A blog entry.
Today I walked to a Borders. This isn’t anything shocking, it’s something that I do all the time. When I went in there, I decided to walk directly to the small section of wall that features the books by Haruki Murakami. Once again, this isn’t anything strange. But today I was there with a specific agenda.
There’s a person on myspace who I’ve been idly chatting with on the subject of Murakami lately. I told them that my favorite book of his was without a doubt The Wind-up Bird Chronicle. They told me that their favorite was South of the Border, West of the Sun. I had yet to read this book, so as I strode towards the bookshelf, I figured that I should finally get around to giving it a look.

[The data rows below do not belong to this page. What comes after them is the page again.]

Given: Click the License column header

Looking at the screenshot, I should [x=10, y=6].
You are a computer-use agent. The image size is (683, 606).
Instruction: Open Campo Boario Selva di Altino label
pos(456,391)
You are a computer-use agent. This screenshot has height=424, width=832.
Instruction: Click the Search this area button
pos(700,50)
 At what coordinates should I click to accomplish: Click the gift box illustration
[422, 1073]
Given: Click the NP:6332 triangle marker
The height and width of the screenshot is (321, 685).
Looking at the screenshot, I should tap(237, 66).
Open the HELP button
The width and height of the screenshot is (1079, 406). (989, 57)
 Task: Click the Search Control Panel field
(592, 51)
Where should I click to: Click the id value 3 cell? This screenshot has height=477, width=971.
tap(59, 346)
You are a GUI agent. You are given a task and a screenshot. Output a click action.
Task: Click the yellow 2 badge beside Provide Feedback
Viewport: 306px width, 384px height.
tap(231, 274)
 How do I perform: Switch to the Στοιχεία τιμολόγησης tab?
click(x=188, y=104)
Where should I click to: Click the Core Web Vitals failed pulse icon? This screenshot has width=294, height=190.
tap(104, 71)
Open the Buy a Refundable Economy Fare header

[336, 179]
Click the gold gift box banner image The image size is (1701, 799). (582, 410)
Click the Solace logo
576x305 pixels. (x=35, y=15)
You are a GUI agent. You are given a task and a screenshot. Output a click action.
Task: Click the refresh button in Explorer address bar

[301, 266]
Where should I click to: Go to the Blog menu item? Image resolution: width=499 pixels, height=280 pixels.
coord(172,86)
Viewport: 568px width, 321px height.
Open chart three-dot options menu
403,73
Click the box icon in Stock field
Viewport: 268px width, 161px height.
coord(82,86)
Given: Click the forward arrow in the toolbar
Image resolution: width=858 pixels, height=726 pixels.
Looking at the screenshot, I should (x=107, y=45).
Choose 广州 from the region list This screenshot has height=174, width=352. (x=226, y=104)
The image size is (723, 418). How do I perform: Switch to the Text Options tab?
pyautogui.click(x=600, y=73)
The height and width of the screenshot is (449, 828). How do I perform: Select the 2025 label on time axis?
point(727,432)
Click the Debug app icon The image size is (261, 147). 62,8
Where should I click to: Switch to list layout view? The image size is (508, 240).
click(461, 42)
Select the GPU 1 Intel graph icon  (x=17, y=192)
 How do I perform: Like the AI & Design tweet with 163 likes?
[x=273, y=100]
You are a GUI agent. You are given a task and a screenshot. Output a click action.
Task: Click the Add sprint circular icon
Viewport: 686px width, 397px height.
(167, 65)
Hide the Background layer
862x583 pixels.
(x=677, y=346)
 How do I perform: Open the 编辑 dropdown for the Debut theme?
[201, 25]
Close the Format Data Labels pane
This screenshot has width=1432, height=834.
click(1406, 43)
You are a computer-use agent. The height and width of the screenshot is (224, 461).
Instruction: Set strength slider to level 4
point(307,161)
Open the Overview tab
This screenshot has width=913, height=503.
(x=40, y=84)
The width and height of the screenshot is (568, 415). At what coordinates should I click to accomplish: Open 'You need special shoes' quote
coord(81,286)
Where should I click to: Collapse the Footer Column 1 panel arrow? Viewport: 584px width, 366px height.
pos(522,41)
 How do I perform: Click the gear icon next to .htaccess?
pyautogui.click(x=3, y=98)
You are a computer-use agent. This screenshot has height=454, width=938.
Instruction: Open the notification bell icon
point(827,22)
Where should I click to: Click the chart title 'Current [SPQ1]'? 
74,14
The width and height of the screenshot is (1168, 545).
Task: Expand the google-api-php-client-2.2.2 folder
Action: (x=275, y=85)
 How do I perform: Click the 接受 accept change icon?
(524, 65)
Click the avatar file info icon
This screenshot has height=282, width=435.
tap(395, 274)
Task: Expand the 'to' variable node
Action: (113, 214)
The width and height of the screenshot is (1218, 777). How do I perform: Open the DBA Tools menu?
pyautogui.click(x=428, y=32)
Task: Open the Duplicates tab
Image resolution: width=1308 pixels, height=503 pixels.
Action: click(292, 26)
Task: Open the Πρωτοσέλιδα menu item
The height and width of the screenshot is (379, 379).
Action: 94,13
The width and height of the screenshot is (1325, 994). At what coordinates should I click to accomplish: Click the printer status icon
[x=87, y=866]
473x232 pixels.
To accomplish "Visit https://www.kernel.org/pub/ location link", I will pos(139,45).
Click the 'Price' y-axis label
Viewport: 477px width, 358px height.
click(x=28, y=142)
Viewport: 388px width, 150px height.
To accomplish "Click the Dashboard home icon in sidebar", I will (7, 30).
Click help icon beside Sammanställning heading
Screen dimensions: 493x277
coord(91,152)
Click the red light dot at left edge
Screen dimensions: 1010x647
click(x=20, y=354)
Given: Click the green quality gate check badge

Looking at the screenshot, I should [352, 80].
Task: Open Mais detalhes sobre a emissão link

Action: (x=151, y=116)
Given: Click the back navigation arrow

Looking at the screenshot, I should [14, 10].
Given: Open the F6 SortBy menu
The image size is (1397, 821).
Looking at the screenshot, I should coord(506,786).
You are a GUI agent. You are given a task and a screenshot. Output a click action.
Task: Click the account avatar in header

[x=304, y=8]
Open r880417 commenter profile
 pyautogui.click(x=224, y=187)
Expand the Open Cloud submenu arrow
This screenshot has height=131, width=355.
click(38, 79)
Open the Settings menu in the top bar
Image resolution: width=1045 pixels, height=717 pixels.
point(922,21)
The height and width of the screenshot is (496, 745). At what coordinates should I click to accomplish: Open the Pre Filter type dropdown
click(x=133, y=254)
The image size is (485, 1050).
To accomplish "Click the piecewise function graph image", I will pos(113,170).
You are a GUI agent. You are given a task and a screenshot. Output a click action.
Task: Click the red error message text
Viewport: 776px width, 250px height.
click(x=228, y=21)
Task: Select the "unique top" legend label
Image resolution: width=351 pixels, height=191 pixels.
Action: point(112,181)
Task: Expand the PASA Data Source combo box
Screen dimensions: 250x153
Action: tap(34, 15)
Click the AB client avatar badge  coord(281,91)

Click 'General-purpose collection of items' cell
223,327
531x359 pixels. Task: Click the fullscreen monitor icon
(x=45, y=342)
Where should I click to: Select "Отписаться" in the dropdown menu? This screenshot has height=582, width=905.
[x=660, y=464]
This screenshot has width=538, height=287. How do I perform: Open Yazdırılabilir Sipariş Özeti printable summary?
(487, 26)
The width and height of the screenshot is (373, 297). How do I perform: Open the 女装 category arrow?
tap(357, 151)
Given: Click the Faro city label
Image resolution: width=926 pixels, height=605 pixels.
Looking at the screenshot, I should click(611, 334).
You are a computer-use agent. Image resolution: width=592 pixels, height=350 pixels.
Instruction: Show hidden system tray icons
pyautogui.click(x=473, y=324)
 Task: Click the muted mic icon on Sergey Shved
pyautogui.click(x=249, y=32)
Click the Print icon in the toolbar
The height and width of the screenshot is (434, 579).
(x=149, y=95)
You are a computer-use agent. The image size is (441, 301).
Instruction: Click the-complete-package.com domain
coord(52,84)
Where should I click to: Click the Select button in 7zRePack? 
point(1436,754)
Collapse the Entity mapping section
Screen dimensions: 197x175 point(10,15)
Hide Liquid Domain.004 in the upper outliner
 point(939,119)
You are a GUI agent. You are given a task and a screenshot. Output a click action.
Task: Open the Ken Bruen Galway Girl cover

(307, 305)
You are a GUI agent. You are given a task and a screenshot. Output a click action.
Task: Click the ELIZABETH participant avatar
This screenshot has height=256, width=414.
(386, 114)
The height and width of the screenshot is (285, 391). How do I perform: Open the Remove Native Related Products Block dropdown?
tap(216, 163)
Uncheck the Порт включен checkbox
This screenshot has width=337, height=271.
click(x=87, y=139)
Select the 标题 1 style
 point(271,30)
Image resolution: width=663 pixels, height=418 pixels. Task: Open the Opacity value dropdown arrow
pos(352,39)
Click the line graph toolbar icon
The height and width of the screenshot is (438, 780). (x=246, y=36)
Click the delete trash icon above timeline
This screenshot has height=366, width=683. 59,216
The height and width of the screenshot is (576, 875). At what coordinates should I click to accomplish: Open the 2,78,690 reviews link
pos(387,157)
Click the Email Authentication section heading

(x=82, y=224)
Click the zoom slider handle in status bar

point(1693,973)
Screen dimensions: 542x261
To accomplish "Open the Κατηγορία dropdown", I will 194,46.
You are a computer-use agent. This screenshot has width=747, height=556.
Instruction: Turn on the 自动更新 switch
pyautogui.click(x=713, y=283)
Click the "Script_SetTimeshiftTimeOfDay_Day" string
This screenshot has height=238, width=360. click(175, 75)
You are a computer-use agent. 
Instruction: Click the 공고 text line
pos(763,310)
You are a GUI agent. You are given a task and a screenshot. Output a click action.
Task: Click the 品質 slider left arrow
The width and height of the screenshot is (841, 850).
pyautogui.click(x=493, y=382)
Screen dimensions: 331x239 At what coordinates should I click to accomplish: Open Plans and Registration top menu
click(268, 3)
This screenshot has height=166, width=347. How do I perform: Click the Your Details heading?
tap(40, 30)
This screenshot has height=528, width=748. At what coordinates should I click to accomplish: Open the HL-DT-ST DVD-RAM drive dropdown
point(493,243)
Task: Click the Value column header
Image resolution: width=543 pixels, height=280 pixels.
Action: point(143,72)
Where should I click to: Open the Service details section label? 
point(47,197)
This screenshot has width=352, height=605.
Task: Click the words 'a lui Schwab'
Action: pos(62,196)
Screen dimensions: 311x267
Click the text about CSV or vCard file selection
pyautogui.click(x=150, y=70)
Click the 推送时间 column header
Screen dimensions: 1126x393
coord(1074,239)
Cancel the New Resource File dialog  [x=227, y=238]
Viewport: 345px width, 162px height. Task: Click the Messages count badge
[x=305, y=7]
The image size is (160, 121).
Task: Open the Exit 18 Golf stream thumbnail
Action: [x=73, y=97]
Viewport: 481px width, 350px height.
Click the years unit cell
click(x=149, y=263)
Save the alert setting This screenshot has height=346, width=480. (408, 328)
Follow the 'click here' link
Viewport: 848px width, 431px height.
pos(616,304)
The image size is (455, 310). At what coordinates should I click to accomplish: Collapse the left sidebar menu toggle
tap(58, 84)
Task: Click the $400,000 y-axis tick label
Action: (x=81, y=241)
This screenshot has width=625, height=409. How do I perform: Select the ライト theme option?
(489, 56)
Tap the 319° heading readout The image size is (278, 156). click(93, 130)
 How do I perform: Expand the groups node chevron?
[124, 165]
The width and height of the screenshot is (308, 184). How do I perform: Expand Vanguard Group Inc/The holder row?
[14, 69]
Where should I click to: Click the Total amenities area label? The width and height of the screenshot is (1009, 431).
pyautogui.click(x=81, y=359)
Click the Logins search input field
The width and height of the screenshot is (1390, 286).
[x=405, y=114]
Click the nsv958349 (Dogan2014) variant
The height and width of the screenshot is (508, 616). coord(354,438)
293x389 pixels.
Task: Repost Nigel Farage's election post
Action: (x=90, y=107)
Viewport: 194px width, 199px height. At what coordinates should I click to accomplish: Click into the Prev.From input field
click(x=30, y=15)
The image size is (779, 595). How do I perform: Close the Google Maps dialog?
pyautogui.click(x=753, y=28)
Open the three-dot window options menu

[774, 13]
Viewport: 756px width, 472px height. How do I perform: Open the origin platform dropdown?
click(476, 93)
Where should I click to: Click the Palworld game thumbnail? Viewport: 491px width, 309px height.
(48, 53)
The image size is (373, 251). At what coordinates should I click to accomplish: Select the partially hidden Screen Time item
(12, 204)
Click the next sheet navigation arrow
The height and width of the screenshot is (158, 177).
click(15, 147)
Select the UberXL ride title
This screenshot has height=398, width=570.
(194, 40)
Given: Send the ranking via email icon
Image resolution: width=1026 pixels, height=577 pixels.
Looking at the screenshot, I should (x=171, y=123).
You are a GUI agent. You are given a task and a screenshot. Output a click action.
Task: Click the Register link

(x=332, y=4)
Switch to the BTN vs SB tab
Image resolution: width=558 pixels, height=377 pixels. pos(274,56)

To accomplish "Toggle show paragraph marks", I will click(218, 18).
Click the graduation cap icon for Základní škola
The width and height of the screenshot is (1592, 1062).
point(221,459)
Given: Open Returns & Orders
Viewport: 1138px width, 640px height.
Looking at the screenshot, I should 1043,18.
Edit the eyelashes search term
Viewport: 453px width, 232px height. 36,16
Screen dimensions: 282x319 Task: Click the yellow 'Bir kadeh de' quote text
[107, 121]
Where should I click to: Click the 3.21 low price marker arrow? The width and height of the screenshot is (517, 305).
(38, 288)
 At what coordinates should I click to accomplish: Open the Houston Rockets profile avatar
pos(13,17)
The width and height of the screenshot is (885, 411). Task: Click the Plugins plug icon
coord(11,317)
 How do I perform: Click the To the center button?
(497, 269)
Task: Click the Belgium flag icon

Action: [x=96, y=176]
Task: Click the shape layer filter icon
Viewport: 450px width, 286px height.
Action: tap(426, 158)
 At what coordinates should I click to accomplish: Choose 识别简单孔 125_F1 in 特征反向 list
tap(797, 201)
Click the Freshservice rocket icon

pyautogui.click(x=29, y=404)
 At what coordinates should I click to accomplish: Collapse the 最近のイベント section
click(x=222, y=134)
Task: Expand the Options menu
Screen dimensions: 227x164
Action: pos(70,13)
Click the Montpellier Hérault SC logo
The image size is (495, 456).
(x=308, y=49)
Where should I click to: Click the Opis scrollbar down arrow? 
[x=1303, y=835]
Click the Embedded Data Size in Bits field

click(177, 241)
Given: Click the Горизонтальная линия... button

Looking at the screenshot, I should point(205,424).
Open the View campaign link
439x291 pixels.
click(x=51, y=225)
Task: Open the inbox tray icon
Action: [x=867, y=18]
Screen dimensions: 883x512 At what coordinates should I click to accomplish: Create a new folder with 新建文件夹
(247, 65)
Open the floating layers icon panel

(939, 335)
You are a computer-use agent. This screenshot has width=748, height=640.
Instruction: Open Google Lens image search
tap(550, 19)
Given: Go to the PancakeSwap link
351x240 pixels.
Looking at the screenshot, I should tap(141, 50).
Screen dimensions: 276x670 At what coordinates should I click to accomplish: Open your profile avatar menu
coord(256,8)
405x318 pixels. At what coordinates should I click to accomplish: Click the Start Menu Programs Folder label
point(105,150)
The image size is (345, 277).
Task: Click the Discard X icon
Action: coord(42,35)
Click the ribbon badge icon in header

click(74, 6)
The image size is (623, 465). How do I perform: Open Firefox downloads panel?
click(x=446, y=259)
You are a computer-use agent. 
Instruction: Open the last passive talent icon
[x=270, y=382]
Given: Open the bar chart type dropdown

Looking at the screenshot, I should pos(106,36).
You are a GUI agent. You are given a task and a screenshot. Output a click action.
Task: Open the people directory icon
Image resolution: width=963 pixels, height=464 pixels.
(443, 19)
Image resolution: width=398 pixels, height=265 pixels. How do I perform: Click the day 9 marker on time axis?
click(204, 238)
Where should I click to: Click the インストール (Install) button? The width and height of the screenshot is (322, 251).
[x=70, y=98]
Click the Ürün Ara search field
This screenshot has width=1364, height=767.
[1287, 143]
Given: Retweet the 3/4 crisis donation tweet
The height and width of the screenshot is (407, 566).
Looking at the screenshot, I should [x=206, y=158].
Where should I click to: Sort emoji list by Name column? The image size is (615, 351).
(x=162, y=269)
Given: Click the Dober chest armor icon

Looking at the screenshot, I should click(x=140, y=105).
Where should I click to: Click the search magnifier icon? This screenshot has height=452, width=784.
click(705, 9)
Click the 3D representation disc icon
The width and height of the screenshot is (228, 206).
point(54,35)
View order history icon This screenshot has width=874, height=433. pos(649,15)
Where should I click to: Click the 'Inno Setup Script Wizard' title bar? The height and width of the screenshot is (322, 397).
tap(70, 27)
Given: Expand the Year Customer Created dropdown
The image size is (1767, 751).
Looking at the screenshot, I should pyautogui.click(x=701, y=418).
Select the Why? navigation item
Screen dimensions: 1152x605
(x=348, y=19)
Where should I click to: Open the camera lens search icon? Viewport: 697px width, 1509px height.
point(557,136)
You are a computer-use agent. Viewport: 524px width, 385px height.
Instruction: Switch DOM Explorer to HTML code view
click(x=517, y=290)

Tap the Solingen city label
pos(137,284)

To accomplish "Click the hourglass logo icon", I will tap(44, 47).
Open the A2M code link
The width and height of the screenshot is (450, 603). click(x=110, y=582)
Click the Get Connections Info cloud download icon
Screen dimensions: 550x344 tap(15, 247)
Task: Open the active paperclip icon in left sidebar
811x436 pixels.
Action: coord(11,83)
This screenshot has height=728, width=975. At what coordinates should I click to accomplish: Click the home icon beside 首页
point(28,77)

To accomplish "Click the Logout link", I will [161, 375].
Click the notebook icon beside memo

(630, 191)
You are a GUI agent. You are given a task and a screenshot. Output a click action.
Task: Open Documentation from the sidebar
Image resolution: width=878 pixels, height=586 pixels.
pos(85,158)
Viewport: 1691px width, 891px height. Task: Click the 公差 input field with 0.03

I read that book today, in one sitting. I walked down the stairs and sat in a comfortable chair, one near the selection of comics and manga. I read the book there, although the amount of time it took me to read the book isn’t the point. It isn’t the point at all. This is about the shiver that refused to leave me when I was done. It’s about the fact that Cab Calloway found his way over the live speaker at that very moment, his spectacularly singular crackling voice making the whole experience all the more real. Or perhaps unreal. I can never be too sure.
A book about life and love and books and music. More than just music. Jazz. Pure Jazz. It’s about so much, more than what a guy like me can handle. And maybe that’s what the real point is.
I cried. It happens sometimes, and it isn’t anything to be ashamed of. But as I cried, I thought. I thought of many things, of life in general. But mostly I thought about the book that I’m in the midst of writing at this very moment. It’s a book that features four principal characters, all of which feature some aspect of my own personality. All of them have something which they always have an unending supply of, as well as eternally dark eyes that do nothing other than draw people into their own madness. The book features many moments of musing on the substance of their own lives, in the pretentious way that assholes like me tend to put things. It also features a man with a large pair of scissors and a weakness for “The Pillows,” fighting a Hindu man on roller blades who swings about a guitar. I thought of this book of mine, and I was ashamed.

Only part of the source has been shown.